## EXERCISE DATA
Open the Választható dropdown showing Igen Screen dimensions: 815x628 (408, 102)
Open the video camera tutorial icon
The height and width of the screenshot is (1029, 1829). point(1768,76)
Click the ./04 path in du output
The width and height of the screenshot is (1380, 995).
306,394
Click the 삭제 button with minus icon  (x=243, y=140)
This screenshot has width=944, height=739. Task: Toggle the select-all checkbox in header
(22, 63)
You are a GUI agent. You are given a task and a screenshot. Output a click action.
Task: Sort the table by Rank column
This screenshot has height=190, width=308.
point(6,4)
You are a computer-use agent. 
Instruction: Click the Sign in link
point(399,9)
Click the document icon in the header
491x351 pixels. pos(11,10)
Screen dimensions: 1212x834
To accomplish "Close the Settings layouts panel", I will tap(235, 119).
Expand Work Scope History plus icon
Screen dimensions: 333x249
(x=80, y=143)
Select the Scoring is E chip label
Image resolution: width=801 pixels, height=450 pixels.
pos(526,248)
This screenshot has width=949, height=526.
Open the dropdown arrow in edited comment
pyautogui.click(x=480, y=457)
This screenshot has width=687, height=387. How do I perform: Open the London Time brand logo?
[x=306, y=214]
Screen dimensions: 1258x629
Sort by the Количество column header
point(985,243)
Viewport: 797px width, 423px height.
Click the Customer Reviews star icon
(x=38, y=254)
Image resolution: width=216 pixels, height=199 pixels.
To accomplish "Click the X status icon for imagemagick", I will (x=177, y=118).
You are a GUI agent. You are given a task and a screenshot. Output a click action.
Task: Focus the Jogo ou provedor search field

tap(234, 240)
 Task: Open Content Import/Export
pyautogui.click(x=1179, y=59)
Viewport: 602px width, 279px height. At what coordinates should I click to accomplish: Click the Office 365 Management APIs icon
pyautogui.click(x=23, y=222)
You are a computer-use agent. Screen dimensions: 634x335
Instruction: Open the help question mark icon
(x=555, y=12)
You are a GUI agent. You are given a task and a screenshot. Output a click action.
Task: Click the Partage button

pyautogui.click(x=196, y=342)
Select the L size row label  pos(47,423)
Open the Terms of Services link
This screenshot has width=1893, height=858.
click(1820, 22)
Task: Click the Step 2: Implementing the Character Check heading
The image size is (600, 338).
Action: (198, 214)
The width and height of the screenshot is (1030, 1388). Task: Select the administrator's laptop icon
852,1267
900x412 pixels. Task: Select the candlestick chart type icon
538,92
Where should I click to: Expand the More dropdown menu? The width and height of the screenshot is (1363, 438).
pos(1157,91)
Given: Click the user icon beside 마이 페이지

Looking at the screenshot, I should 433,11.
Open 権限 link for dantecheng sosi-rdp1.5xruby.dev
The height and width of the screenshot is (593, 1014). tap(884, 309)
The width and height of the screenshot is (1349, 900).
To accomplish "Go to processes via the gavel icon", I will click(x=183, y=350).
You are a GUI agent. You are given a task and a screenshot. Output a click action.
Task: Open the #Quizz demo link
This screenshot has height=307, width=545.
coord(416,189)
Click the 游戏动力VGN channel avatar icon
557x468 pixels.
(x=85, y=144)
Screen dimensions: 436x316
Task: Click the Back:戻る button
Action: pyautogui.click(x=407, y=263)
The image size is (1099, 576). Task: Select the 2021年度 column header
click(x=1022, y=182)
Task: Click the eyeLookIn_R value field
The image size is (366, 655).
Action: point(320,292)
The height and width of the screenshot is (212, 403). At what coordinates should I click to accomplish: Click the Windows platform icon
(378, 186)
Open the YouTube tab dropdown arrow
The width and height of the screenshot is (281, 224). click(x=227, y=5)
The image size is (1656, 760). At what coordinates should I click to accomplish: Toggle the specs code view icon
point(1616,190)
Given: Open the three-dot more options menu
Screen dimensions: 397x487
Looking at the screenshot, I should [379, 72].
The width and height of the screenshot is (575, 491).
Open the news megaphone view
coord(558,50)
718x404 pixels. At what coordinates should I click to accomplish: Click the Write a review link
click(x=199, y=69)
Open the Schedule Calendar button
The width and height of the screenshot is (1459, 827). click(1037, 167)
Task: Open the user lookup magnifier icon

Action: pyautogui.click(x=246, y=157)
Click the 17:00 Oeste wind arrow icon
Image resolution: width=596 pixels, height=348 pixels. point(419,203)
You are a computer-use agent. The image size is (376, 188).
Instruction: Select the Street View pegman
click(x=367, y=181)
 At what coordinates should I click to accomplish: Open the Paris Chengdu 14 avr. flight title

## REQUIRED WORK
Within the data above, filter for lines containing the word "computer" and copy each one.

## TASK RESPONSE
You are a computer-use agent. 
You are a computer-use agent. Screen dimensions: 634x335
You are a computer-use agent. The image size is (376, 188).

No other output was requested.